◆ **DATA TO USE**:
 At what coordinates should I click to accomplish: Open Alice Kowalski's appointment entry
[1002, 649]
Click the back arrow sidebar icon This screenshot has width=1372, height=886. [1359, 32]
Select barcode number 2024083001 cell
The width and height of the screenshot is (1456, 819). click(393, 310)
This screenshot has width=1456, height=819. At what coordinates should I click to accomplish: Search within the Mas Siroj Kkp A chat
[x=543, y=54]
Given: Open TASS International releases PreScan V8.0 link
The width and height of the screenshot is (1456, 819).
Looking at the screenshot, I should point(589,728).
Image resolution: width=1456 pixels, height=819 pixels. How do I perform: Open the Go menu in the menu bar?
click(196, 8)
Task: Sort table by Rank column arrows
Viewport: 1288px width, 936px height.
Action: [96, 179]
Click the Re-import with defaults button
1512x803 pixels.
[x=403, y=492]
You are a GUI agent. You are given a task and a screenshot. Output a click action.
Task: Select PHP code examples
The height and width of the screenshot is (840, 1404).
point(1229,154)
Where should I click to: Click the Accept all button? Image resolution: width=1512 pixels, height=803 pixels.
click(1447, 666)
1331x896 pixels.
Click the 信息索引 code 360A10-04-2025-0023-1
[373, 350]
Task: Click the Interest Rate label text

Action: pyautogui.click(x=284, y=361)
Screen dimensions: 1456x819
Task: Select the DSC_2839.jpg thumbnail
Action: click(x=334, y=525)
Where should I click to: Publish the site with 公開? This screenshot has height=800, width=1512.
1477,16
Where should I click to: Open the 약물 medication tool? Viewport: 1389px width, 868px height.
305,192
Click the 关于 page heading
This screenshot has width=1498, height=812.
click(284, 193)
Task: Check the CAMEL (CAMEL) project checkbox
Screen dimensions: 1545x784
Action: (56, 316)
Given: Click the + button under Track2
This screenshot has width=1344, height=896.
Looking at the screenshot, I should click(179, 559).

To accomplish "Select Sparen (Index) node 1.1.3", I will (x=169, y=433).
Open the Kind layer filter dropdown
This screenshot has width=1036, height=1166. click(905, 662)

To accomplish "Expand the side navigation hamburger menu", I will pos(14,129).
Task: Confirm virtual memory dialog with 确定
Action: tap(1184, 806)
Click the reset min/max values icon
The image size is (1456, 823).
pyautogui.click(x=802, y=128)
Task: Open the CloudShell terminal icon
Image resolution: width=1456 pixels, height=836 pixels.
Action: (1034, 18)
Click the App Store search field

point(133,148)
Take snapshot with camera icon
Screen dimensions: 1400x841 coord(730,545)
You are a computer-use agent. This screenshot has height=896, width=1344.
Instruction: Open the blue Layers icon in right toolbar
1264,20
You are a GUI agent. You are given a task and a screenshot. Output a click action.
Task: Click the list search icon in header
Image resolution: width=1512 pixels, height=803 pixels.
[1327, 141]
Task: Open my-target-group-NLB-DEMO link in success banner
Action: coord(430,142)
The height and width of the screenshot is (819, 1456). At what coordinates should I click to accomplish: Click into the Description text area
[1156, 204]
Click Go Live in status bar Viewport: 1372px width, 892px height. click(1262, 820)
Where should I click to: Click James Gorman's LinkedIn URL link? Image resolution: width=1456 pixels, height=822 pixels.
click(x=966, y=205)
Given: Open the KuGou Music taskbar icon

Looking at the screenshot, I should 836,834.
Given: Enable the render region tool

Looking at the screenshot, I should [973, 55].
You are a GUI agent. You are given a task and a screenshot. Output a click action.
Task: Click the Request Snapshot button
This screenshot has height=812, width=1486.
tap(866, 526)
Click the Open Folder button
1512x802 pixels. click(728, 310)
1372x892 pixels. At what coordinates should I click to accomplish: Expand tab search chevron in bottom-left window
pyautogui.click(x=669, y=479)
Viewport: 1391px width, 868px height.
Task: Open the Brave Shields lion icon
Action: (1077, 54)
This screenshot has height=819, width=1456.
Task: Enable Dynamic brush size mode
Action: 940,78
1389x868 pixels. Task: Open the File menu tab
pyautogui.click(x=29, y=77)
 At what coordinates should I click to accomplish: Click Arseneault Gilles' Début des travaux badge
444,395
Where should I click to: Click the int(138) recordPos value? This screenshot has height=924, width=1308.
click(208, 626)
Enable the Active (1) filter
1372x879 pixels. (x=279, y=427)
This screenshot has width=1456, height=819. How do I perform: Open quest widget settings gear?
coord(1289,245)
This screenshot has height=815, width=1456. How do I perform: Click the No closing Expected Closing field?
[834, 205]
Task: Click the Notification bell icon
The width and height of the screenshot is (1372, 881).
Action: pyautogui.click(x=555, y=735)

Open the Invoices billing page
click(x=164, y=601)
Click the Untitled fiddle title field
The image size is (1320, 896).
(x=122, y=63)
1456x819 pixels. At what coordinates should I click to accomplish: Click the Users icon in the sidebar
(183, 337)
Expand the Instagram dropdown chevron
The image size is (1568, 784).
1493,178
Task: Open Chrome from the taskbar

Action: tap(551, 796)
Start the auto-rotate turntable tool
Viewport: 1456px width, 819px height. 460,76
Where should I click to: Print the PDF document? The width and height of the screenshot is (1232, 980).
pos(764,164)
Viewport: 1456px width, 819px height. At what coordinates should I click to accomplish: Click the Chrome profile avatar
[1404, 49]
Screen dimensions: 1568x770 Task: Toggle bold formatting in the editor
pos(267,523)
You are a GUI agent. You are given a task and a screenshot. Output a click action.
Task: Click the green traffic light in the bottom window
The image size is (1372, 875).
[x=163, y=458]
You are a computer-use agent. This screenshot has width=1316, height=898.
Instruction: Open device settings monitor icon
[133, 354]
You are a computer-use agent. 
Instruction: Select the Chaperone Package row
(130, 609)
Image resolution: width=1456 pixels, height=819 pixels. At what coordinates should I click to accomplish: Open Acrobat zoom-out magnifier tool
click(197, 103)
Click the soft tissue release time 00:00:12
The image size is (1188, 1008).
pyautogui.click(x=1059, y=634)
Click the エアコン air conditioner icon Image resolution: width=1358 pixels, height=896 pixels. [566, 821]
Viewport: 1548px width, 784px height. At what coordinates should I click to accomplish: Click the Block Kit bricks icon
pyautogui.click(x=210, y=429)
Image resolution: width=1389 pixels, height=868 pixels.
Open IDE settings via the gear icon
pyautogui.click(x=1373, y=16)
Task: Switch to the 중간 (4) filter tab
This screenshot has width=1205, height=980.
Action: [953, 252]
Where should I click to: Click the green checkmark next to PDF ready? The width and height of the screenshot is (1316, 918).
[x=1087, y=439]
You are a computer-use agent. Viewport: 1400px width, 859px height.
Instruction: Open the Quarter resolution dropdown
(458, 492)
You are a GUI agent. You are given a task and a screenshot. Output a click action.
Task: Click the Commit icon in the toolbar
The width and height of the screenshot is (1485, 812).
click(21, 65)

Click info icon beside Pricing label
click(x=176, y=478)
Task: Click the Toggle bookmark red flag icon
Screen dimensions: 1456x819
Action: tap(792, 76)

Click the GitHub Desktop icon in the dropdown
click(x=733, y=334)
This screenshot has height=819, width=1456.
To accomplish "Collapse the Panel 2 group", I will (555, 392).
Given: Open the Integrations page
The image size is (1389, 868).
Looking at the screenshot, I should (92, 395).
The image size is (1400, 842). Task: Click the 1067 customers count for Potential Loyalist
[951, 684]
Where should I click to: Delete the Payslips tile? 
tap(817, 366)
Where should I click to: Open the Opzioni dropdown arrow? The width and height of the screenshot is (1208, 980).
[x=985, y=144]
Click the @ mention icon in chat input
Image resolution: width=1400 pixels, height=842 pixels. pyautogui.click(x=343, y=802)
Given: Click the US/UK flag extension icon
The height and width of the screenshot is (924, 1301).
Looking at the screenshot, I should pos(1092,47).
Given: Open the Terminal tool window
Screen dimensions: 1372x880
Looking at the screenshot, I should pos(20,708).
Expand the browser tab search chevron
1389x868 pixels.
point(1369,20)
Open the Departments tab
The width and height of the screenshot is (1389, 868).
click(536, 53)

◆ **WHAT THE EXERCISE ASKS**: Copy, from the data above, every line where the word "computer" appears.

◆ **THE COMPLETED TASK**:
You are a computer-use agent. This screenshot has height=896, width=1344.
You are a computer-use agent. This screenshot has width=1316, height=898.
You are a computer-use agent. 
You are a computer-use agent. Viewport: 1400px width, 859px height.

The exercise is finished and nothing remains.